There is little in this life harder than realizing that you are responsible for another life. I don't mean another adult life; that of your partner, your friend, your lover. I mean a child's life -- your child's life. That responsibility is a weight of extraordinary importance and it's a heavy one.

But what is harder than being responsible, is realizing that sometimes you aren't. Sometimes you wish you were. Sometimes the hardest thing is watching them stumble and fall, be angry and depressed and silent and morose, and have to stand silently by, unable to infuse them with your calm. Moments like that make you realize that although we can stand side by side in this world, give support or take it, everyone is ultimately alone. Everyone has to deal with their own internal landscapes.

It's hard for me to accept this. I can accept it for everyone else in the world, but my child? It's harder to accept that the beautiful child that came from my body and into this world -- the one that looked up at me with such innocent eyes -- is only partially within my control.

I used to think that the kind of parenting a child was given was pretty much totally responsible for the kind of adult they became. The whole nuture idea. But the longer I was actually a parent and watched my child grow from infant to toddler, preadolescent to preteen, and now into a teenager? I don't believe that much anymore.

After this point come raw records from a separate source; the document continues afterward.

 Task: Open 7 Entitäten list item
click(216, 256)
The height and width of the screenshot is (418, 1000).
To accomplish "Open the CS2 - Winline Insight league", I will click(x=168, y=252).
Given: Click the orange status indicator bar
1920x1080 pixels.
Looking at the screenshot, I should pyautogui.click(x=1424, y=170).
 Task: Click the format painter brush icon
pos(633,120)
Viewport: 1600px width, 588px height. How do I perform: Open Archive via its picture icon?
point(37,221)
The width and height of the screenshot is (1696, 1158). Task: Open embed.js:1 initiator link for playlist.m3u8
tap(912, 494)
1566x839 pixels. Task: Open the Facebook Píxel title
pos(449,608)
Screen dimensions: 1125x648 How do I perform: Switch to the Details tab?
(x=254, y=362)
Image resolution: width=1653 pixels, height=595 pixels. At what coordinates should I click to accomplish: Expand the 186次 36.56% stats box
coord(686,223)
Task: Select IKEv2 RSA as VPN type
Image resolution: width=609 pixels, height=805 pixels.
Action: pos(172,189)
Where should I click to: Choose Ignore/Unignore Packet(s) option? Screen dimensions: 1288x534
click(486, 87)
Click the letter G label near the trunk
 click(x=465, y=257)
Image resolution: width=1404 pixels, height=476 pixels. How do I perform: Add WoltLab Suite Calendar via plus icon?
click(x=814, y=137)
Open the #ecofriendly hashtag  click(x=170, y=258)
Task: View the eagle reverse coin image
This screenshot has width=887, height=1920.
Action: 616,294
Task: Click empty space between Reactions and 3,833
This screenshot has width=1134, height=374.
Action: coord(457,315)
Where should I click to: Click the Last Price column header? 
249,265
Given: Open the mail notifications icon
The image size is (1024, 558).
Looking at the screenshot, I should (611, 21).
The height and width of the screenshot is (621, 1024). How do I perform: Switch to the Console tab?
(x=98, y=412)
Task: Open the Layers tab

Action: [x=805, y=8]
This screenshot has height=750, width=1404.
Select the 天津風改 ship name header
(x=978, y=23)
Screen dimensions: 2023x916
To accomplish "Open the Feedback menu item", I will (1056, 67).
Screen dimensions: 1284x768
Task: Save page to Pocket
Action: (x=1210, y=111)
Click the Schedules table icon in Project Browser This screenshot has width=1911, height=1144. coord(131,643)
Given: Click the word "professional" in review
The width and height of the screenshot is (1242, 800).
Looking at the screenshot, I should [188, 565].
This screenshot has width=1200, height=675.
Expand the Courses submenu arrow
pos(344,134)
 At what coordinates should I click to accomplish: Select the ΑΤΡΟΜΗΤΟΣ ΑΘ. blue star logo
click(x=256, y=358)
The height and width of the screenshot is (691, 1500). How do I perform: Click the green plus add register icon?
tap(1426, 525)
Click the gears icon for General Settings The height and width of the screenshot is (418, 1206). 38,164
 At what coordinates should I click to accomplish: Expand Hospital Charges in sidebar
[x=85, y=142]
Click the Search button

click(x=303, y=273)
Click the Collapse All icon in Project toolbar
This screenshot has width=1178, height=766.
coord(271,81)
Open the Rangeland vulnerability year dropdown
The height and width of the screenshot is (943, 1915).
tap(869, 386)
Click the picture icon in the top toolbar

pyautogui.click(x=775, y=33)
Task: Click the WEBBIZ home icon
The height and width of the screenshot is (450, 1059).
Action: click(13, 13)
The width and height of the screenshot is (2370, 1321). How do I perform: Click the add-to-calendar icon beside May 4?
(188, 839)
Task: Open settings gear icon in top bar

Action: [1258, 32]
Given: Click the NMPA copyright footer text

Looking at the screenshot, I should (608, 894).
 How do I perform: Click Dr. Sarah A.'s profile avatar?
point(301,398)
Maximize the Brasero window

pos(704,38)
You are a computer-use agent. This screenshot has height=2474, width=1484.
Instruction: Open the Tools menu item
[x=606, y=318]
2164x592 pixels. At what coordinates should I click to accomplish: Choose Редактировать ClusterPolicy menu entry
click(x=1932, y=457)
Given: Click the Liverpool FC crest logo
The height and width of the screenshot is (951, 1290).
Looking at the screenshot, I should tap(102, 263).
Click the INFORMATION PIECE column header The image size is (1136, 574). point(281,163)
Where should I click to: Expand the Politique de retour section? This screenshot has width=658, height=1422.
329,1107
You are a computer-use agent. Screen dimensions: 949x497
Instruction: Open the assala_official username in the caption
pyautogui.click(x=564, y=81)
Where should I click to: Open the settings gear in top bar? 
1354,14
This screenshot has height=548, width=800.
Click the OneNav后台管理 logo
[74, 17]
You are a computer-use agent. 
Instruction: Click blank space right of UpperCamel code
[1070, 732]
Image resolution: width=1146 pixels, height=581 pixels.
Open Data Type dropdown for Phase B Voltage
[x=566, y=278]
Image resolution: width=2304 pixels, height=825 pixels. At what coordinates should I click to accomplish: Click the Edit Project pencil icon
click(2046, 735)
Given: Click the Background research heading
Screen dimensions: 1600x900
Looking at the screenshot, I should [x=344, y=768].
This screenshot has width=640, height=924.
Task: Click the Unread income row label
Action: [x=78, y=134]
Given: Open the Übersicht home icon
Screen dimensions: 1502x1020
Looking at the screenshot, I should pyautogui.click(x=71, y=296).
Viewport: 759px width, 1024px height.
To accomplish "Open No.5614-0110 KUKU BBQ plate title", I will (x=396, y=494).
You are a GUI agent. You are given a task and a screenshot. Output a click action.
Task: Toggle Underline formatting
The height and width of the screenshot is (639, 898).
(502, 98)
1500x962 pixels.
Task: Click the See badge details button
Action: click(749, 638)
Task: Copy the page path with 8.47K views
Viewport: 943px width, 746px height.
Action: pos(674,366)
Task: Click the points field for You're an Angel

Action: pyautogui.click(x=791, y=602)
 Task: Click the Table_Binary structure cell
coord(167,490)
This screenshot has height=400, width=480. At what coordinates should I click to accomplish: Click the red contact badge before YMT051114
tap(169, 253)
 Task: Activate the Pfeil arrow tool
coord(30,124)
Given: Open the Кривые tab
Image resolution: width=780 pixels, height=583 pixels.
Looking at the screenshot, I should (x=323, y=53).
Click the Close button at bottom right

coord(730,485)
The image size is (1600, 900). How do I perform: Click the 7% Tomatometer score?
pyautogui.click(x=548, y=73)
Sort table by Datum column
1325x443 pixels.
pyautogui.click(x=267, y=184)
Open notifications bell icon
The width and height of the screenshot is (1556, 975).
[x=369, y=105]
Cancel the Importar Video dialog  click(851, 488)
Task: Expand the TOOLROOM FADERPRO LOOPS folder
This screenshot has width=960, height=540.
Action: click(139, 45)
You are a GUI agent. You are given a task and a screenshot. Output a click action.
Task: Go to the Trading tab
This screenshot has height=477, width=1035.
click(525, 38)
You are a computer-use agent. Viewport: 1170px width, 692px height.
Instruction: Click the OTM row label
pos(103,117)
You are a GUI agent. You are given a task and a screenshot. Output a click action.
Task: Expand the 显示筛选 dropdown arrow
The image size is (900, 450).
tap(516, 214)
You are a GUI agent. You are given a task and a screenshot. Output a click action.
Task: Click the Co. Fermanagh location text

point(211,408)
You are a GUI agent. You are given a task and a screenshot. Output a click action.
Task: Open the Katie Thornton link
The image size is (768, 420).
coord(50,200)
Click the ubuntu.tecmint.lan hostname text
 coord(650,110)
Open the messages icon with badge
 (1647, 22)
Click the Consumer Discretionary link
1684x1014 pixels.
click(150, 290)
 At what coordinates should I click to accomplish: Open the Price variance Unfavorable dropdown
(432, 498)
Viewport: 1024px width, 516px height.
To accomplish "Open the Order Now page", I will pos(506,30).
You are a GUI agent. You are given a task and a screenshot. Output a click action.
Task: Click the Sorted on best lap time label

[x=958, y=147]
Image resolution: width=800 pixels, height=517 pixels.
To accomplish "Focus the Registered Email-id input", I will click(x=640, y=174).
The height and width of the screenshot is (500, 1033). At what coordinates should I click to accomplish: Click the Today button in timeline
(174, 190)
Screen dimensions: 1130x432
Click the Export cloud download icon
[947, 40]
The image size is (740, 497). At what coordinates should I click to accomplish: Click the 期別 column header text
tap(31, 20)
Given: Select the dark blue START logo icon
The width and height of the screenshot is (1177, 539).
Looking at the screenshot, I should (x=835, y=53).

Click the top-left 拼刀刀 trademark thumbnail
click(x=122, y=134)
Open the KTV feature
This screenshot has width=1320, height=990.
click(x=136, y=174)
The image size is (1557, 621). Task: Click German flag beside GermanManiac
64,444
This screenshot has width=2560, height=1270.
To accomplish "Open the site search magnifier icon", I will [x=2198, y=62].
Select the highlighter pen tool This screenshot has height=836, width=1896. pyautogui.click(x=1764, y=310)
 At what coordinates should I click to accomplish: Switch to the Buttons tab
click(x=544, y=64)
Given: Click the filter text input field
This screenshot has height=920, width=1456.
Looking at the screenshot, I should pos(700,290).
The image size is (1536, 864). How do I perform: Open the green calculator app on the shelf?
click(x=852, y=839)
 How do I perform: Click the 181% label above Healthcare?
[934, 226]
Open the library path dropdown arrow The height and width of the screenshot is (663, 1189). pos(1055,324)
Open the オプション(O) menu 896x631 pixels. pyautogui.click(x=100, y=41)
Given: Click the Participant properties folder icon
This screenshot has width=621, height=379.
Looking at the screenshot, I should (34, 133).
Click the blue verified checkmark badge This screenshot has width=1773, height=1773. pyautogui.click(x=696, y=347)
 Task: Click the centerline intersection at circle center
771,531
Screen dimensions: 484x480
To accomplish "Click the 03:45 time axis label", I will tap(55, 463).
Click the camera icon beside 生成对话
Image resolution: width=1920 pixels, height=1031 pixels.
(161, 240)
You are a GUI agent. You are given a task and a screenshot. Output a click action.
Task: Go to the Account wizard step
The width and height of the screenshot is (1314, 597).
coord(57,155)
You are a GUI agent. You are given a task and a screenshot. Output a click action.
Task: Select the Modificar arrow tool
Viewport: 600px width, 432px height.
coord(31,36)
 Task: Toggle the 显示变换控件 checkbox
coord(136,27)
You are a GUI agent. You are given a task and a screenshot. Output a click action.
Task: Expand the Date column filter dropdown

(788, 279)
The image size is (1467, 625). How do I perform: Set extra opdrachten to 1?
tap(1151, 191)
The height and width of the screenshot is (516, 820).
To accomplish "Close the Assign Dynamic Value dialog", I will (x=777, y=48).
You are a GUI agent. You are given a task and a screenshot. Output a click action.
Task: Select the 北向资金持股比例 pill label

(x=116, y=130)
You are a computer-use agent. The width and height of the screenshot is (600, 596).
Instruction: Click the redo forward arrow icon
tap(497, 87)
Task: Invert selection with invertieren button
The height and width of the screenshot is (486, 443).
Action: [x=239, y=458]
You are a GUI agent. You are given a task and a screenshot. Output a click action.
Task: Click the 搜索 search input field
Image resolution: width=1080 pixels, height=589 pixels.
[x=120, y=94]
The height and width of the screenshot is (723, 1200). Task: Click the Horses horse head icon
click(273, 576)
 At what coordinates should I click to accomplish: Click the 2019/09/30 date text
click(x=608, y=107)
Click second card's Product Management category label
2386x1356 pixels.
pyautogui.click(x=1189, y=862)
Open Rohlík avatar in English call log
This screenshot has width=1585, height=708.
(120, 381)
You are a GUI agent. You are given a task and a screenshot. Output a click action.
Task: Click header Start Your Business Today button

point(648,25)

You find out as they grow that the person they are becoming isn't necessarily the one you had hopes they'd be. Every parent hopes their child is a kind, giving soul, happy and willing to believe that life is a joy that's worth it no matter what sort of pain they run up against. Every parent hopes their child can see life's richness and savor it. Every parent worth their salt endeavors to teach their children those very things. You give them an environment rich in love and expressions of affection and rules and discipline to show them that they can depend on being safe. You hope this is enough.

You can do all this, and yet.....

Nature will out. The nature part of the nature vs. nuture is by far the more powerful of the two. Ah, the randomness of genes at work. Nowhere is it more apparent than when two children, raised the same way, turn out so differently. One, from the moment of birth, was smiley and curious and affectionate, and the other was reticient and cautious, shy and retiring. Or compare identical twins and one finds that more than physical looks are similar. Personalities and preferences are also markedly so. Why? How much of personality is hardwired and how much can be manipulated or guided?

In my own case, my daughter is not the child I pictured her to be when I first saw her soft trusting eyes. I admire so many of her traits -- her strength, her ability to believe in herself and what she thinks -- and wish they were my own. I am proud of her in those moments. But just as you don't like everything about everyone, your children are no different in that regard. She has a disregard for other people that embarrasses and angers me. She is selfish and inconsiderate. You may say that many teens are this way and yes, they are -- but many are not. She seems prone to sinking into a depressive state of mind, something that I do and my mother does as well....genetics again? And she does not feel comfortable expressing affection of any sort. Her coolness scares me. I wonder, though....perhaps this is me, needing her to let me know I matter to her.

And last afternoon I saw her cry when she realized how badly she'd hurt me. Perhaps in time she'll learn showing affection is important. I can only hope.

In some part, yes, what your children are and who they become depends on you. Whatever parts you can control or guide or teach, you have an obligation to do so. You try and help make them the greatest "themselves" that they can be. But ultimately you just have to trust the process. You hope that you've been the best parent you can be and that they'll walk through their own internal landscape without getting lost. And that they'll remember -- somehow, somewhere, somewhen -- that you gave them a beacon to follow should they do so.